Have you noticed how often new ideas or solutions pop up when you finally give yourself time to relax? When you lie in the bath, or sit in a beach chair listening to the waves, suddenly a solution to an old dilemma or a clear strategy to a niggling new idea will just present itself, and you’ll have to make a mad dash out of the bath or through a crowded beach, to get to a pen and paper so you can write it down before it moves on.
Our subconscious is constantly at work. Even when we sleep it’s at work figuring stuff out. Depending on how much information you are throwing at your brain each day, it will have less or more capacity to work on some of those background problems. Many scientists, authors and other creators intentionally use and trust in this subconscious process. Philosopher Bertrand Russell famously wrote in The Conquest of Happiness about his deliberate subconscious process. When he needed to write about a difficult topic, he would think on it intently for a few hours or days, and then dispatch it to the unconscious mind with the orders to work on it ‘underground’. When he’d return to the topic consciously in a couple of months, he’d find that the work had been done and he was able to proceed. Now, that's a pretty cool concept if you ask me!
Trusting that your unconscious is working for you will cut down on the time you spend worrying about not making any progress, which is something a lot of us are guilty of. All that time spent worrying is time wasted, when you might as well carry on with other things and trust that your subconscious will provide you with solutions to your dilemma in due course. Sometimes your mind is just waiting for a piece of information you haven’t consumed yet, or a spark of inspiration that might come from an unusual source later on.
So, try removing the deadline from your problems, and trust that a process of incubation will help you cook them to fruition when the time is right.

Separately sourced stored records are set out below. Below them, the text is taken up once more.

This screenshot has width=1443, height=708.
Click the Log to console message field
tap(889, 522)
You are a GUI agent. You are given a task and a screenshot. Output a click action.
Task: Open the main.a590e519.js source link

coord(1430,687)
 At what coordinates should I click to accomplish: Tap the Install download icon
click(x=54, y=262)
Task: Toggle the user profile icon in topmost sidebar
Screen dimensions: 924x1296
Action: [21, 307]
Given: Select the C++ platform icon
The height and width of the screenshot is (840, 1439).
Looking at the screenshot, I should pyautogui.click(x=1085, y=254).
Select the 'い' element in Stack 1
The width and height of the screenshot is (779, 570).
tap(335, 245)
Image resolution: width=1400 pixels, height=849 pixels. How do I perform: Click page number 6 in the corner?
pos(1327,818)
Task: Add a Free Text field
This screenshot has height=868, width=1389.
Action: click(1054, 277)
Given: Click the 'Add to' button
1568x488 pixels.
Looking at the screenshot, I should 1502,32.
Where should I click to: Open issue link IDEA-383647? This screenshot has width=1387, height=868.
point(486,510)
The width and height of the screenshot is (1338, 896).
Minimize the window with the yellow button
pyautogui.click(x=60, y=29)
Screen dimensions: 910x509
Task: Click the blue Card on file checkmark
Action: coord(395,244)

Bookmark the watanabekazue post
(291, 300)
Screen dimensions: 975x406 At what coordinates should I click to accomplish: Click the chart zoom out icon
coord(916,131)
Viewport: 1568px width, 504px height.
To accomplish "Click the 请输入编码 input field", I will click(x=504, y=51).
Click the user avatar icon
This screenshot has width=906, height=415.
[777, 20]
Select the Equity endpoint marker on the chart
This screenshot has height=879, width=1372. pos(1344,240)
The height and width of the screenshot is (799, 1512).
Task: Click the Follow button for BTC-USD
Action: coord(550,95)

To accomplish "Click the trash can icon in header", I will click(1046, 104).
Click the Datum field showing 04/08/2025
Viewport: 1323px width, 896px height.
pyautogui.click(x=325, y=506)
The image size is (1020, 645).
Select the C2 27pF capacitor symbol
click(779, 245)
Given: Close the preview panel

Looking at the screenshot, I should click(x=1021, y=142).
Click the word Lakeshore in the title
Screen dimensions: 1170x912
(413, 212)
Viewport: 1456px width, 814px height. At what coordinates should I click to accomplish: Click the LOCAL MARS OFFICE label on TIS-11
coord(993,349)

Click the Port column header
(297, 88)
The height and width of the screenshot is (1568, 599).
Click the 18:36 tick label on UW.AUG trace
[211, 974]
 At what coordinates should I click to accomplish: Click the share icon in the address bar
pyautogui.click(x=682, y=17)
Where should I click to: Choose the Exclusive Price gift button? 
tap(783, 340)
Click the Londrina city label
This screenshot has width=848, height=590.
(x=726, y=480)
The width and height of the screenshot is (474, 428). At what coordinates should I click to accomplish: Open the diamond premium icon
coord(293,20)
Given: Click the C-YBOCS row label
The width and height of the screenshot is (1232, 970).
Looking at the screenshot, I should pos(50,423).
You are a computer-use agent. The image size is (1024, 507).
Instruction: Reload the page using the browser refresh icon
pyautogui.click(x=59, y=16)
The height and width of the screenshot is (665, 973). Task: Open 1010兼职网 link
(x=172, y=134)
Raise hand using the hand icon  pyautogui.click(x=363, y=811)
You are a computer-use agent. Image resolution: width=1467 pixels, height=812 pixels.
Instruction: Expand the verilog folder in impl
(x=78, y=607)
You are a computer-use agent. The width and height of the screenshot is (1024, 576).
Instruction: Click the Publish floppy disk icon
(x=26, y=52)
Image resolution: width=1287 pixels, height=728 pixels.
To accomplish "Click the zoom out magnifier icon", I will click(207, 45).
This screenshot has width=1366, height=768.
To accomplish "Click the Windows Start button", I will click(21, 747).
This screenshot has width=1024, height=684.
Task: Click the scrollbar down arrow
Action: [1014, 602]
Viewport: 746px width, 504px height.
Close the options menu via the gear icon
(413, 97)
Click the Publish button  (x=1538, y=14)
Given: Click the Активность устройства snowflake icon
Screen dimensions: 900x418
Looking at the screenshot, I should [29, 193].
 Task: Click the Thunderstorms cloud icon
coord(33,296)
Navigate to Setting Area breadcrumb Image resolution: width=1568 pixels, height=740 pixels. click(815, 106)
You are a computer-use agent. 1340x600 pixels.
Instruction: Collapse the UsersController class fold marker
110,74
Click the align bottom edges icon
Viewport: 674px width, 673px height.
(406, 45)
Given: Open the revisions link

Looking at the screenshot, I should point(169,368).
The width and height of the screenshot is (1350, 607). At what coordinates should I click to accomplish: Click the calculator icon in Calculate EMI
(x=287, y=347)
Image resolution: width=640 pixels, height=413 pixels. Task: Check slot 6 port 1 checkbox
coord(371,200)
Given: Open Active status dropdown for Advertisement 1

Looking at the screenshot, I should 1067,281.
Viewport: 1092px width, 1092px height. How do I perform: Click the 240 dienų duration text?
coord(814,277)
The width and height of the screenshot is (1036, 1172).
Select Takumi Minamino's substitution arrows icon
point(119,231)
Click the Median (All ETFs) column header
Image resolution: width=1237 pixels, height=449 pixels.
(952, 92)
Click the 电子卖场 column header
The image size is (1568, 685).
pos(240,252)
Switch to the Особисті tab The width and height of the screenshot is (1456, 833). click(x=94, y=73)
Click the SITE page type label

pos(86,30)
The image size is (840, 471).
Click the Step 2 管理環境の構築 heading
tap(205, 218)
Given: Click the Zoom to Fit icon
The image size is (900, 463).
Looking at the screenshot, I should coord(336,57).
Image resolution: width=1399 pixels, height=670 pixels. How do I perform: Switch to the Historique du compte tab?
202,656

If you want to try to work your subconscious mind more intentionally like Russell, here's how you can begin the process.
1 Imagine the outcome
Try to imagine how solving your problem would change the world or your immediate circumstances. Visualise a world where you have come up with a solution to your dilemma.
2 Give your mind enough material to work on
Read and collect all the information you come across that could help you with your challenge. Ask questions, research other fields. Consciously work on the problem until you feel like you have prepared as well as you can.
3 Give your subconscious the order
Tell your brain to work out the solution while you concentrate on something else. It might feel silly, but it will make a difference. You can even say it out loud, making sure your subconscious knows what you’re after.
4 Let go
Forget about the whole thing for a while. Depending on the magnitude of your problem, it could be a few days or a few months, in some case even years, until you hear back. Don’t beat yourself up about not making any progress, but rather concentrate on working on other areas. Plus, remember to let your conscious mind rest once in a while, go for a walk, watch a movie or sleep on it.
5 Of course!
It may take hours, weeks, days, or months, but once your solution presents itself it will feel so obvious. Make sure you’re always ready to catch these solutions your subconscious is throwing back at you, they might come when you least expect them!
Allowing your mind time to cook your ideas and solutions until they are ready can feel hard in today’s fast paced world. But being prepared to send some stuff to the ‘back room’ to be worked on while you take care of other business is actually a lot better use of your time than banging your head against the wall trying to force a story or a solution out when it’s simply not fully formed yet.